After taking a backseat to other hot topics — namely health care — in the months since the presidential election, minimum wages are back in the news this week. If you’ll recall, the subject was one pushed by Democratic candidate Hillary Clinton in her 2016 campaign, with the former Senator and Secretary of State speaking in favor of a $12 federal minimum wage (her primary opponent, Senator Bernie Sanders, called for a $15 wage). Meanwhile fast-food workers and other low-wage earners have hosted Fight for $15 rallies and protests throughout the nation on multiple occasions. But that latest controversy comes from one early adopter of the $15 living wage initiative: Seattle, Washington.
Back in 2014 Seattle passed a bill that would raise their minimum wage from $9.47 to $15. Now, as Mic notes, new reports are assessing the impact of that decision. However each of these studies came to a seemingly different conclusion, only adding fuel to both sides of the argument.

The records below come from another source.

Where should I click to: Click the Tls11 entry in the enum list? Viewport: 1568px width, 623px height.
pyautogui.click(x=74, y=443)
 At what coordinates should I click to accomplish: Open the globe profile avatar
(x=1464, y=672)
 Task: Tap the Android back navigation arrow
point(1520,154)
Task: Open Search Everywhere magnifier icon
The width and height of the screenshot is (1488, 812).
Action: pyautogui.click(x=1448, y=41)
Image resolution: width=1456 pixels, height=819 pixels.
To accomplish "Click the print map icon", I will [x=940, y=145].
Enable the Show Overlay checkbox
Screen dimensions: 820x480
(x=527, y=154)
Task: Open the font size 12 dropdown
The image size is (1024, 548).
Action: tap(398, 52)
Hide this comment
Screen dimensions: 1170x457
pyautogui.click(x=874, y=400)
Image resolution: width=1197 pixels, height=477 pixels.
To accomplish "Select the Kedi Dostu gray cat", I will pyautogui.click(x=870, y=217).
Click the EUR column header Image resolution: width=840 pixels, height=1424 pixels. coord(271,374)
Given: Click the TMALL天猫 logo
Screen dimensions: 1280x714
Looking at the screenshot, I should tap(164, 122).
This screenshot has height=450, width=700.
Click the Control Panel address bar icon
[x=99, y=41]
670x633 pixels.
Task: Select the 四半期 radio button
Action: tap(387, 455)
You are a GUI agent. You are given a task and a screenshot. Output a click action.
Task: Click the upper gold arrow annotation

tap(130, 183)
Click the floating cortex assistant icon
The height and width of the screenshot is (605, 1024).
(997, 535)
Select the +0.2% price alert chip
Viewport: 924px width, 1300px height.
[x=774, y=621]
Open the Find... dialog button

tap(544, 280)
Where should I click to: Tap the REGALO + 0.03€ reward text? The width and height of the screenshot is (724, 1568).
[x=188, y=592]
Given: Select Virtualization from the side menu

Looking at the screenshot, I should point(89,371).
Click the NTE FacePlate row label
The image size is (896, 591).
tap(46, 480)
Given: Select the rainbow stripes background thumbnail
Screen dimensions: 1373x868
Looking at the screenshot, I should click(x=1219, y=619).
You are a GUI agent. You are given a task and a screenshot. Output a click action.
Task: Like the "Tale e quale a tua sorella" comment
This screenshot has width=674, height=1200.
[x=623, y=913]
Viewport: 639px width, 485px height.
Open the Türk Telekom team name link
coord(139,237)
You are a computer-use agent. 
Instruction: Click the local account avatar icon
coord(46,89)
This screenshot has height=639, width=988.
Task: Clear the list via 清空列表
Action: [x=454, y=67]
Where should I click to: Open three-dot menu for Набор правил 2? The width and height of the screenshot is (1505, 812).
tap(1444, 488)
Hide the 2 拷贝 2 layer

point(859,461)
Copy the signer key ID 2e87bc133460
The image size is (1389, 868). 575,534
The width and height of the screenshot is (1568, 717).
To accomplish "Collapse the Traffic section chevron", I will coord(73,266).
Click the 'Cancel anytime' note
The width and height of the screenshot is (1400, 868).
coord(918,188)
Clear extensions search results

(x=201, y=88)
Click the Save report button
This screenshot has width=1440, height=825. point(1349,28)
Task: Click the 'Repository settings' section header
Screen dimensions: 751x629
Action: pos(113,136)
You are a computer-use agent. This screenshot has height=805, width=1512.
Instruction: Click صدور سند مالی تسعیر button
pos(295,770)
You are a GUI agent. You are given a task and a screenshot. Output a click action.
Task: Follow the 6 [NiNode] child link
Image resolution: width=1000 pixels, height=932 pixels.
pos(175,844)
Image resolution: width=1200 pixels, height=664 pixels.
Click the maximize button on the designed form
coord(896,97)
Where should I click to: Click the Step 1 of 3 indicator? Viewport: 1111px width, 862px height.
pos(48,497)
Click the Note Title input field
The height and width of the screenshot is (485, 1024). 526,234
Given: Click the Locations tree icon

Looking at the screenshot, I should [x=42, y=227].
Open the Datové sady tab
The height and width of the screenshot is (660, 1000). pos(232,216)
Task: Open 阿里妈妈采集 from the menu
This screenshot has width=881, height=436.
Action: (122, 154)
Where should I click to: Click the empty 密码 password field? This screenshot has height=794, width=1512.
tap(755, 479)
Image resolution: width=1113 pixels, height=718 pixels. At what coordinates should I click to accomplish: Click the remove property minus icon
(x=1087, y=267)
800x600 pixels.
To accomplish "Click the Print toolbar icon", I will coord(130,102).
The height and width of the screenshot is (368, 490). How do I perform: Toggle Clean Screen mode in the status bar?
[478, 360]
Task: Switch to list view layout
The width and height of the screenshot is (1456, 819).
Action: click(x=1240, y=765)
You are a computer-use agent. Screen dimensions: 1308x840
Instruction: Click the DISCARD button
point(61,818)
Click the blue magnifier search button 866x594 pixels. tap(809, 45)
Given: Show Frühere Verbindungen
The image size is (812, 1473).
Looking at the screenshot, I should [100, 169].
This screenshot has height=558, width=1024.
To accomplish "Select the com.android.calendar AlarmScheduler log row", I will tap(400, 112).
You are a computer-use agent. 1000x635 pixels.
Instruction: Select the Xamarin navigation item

In one corner, a University of Washington-conducted study found that the wage hike actually hurting a number of low-wage earners. In fact the study claims that the lowest income workers in Seattle are making an average of $125 less per month as a result of the latest minimum wage increases. This, they say, is the result of workers getting fewer hours at their low-skill jobs. As University of Washington professor Jacob Vigdo stated, “The page in the playbook that businesses really went to was to cut back on labor.”
At the same time another study conducted by University of California at Berkeley claims to have found no evidence that Seattle’s wage hike had any negative effect on employment or earned wages. The report even concluded that the city’s plan had “achieved its goal,” which is to say it increased wages for a number of restaurants and retail workers.
It should be noted that both the University of Washington and UC Berkeley studies have drawn criticism from various groups and individuals. For example, the Berkeley study being commissioned by the mayor of Seattle makes it an easy target for skeptics. On the other hand Michael Reich of UC Berkeley says that UW study counted some workers moving to higher-paid positions as job losses. This is because that particular report only looked at single-location employers and did not account for some of those workers perhaps finding employment at larger companies.
Speaking of small businesses, they’ve been another point of contention in the minimum wage debate. As noted, Seattle’s law effectively gave smaller employers more time to catch up to the new wage presumably since they’d be the hardest hit under the new law. Unfortunately neither of the new studies focused much on the $15 wages effect on these businesses, although the UW report would suggest they are being hurt as well.
If we’ve learned anything this week it’s that the political tension and economic debate over the minimum wage is as fierce as ever. While many presumed Seattle would serve as a test case for other cities looking to significantly increase their minimum wages (some of which have already passed similar laws), it’s now clear that the data coming out of that experiment can’t even be agreed upon. Because of this it will be a while before we truly have a clear picture of how living wage initiatives are affecting workers, small business, and consumers at large.